Reproduce word for word the lines between the one containing "Enable the Shadow properties checkbox" and the end of the entries below, both inclusive; leave out pictures.

Start of TASK MATERIAL

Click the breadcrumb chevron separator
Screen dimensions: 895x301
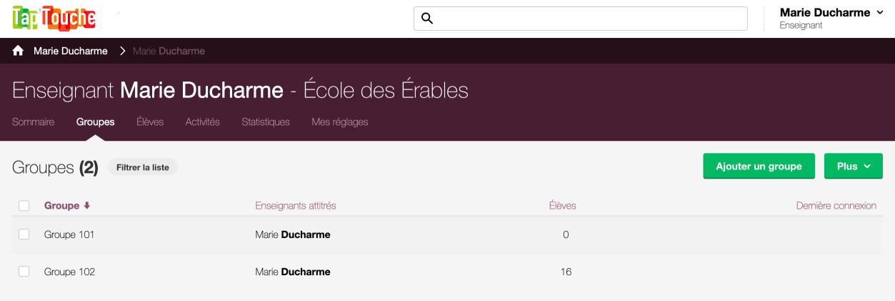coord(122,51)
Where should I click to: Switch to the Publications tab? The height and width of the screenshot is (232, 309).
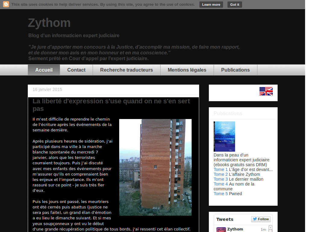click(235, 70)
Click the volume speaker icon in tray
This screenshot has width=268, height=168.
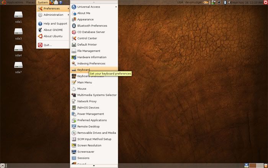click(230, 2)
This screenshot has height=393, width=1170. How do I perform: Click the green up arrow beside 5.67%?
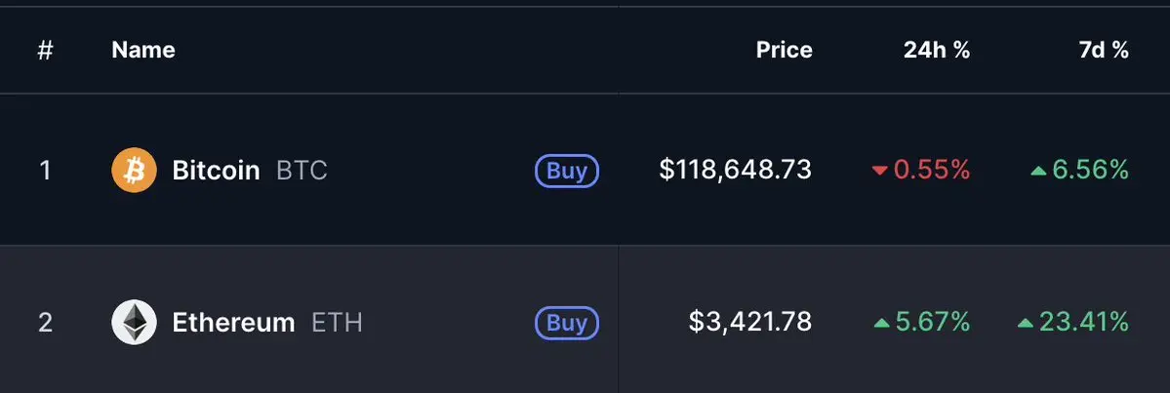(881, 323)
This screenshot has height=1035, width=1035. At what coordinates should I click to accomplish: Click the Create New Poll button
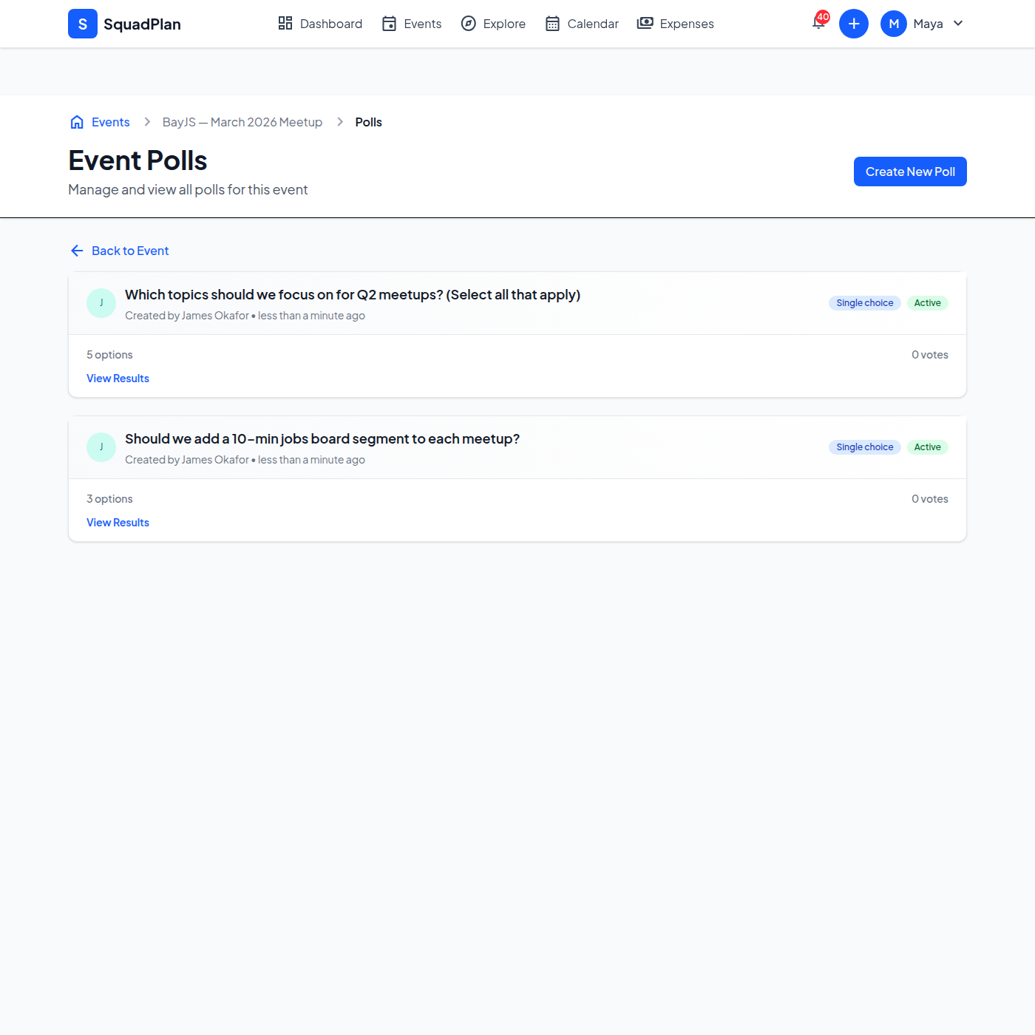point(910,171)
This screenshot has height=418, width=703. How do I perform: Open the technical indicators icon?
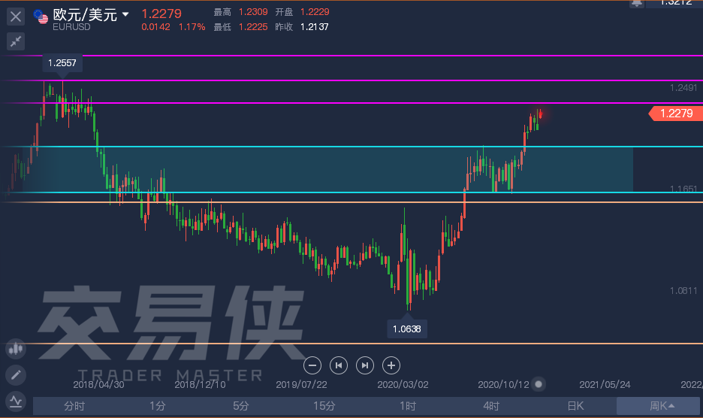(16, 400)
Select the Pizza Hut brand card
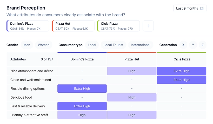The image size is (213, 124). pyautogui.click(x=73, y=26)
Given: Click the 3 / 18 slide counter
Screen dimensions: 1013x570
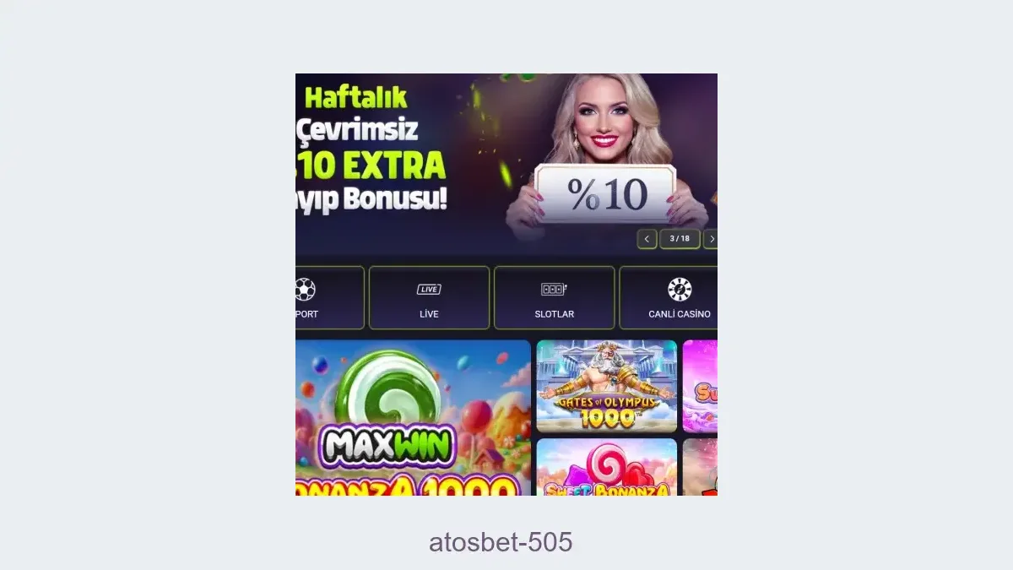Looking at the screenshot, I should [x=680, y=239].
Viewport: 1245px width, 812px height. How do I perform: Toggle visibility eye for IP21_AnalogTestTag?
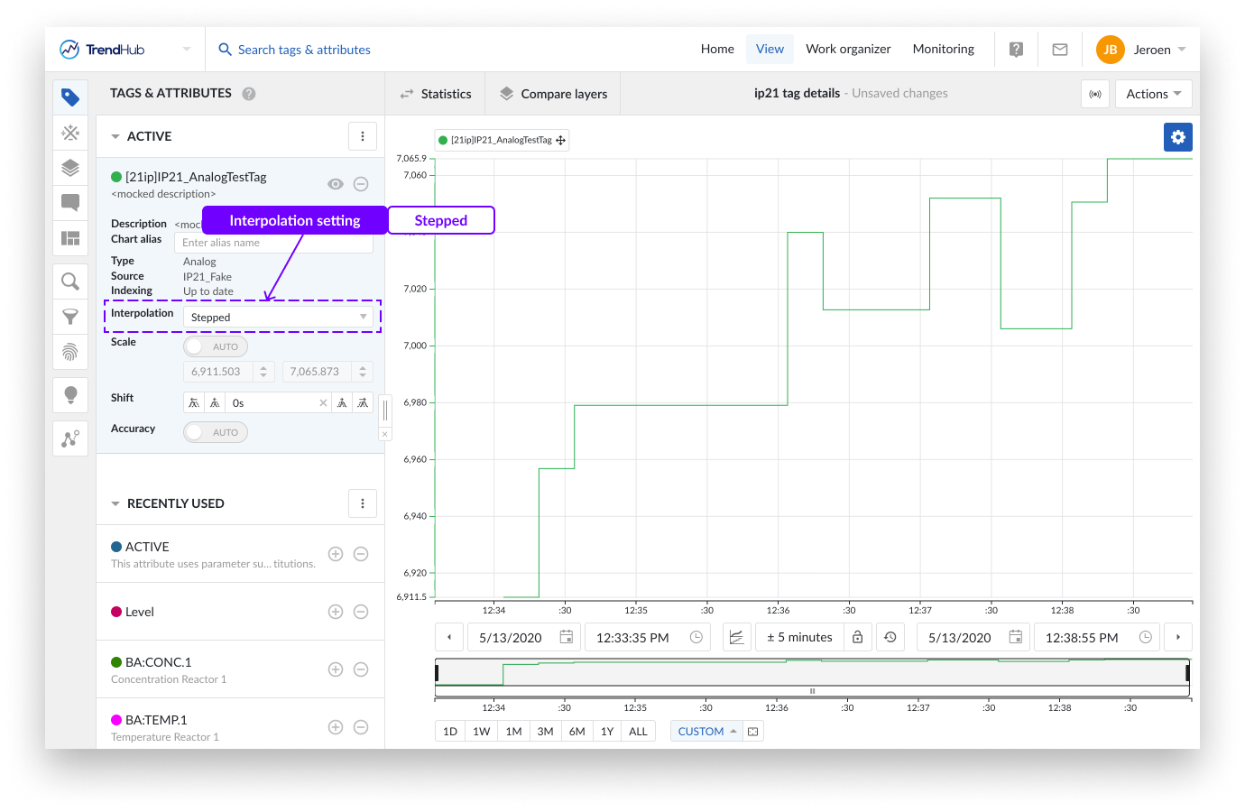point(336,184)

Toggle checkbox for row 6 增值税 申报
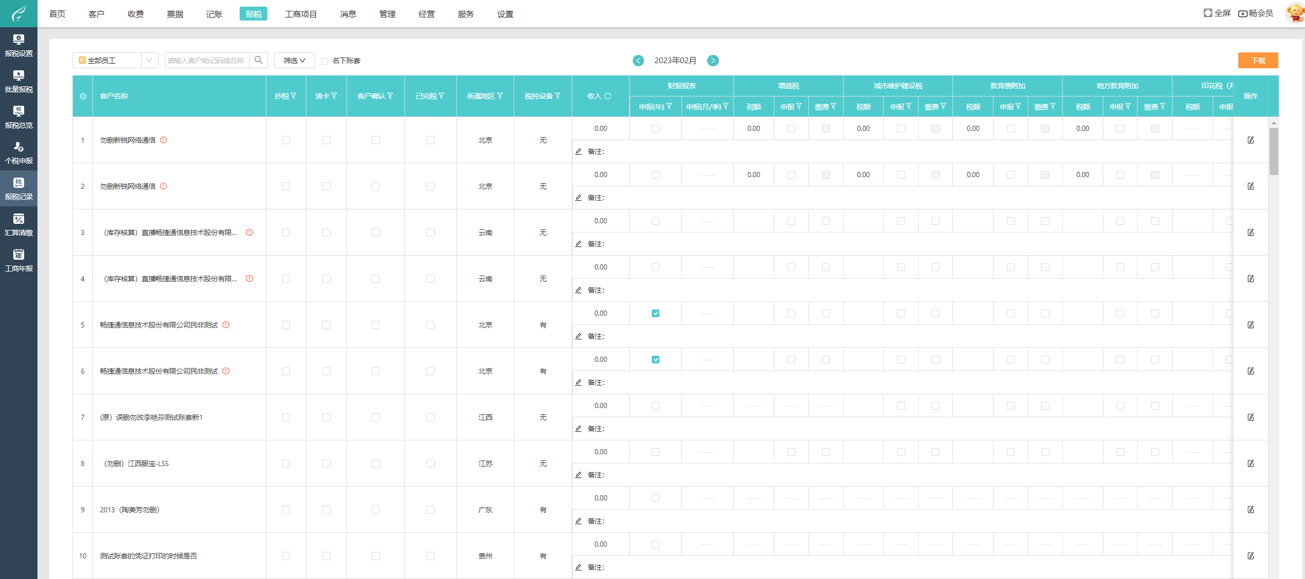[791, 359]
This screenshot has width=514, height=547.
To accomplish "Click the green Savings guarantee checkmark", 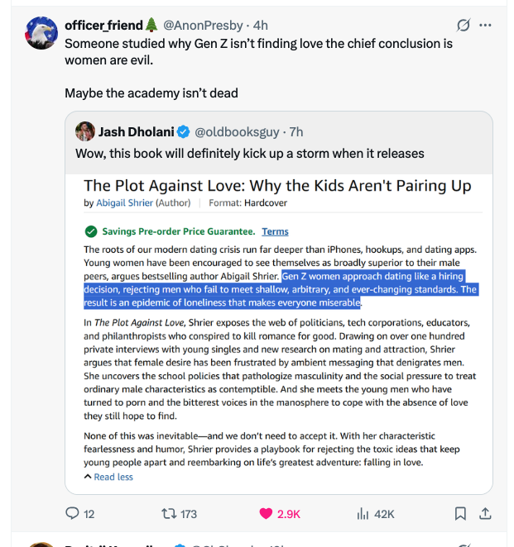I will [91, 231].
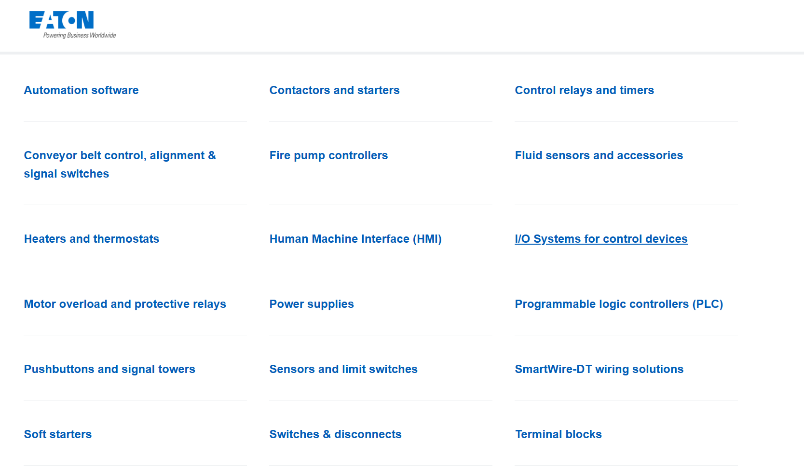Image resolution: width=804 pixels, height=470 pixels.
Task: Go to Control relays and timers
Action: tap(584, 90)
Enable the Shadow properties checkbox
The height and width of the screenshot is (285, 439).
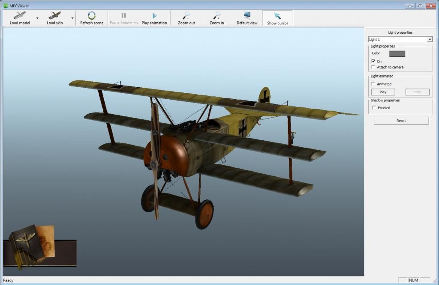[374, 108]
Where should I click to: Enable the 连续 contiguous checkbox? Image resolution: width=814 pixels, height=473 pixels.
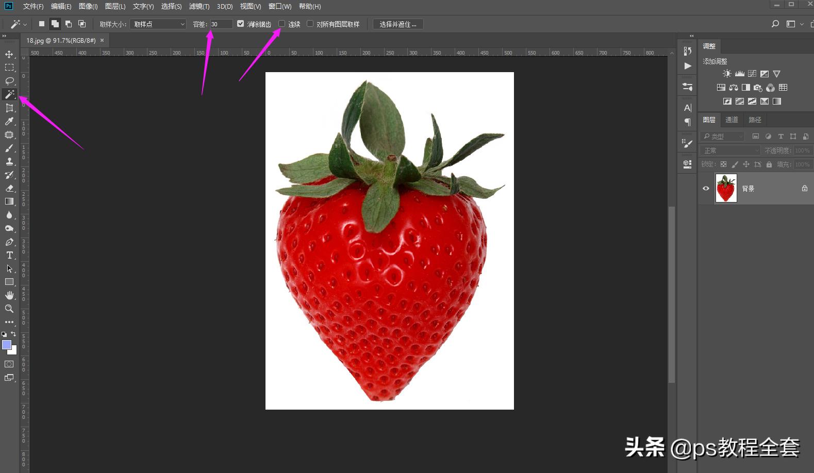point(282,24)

End of TASK MATERIAL

ANSWER TO THE EXERCISE |
Enable the Shadow properties checkbox
The height and width of the screenshot is (285, 439).
[374, 108]
Where should I click to: Enable the 连续 contiguous checkbox? Image resolution: width=814 pixels, height=473 pixels.
point(282,24)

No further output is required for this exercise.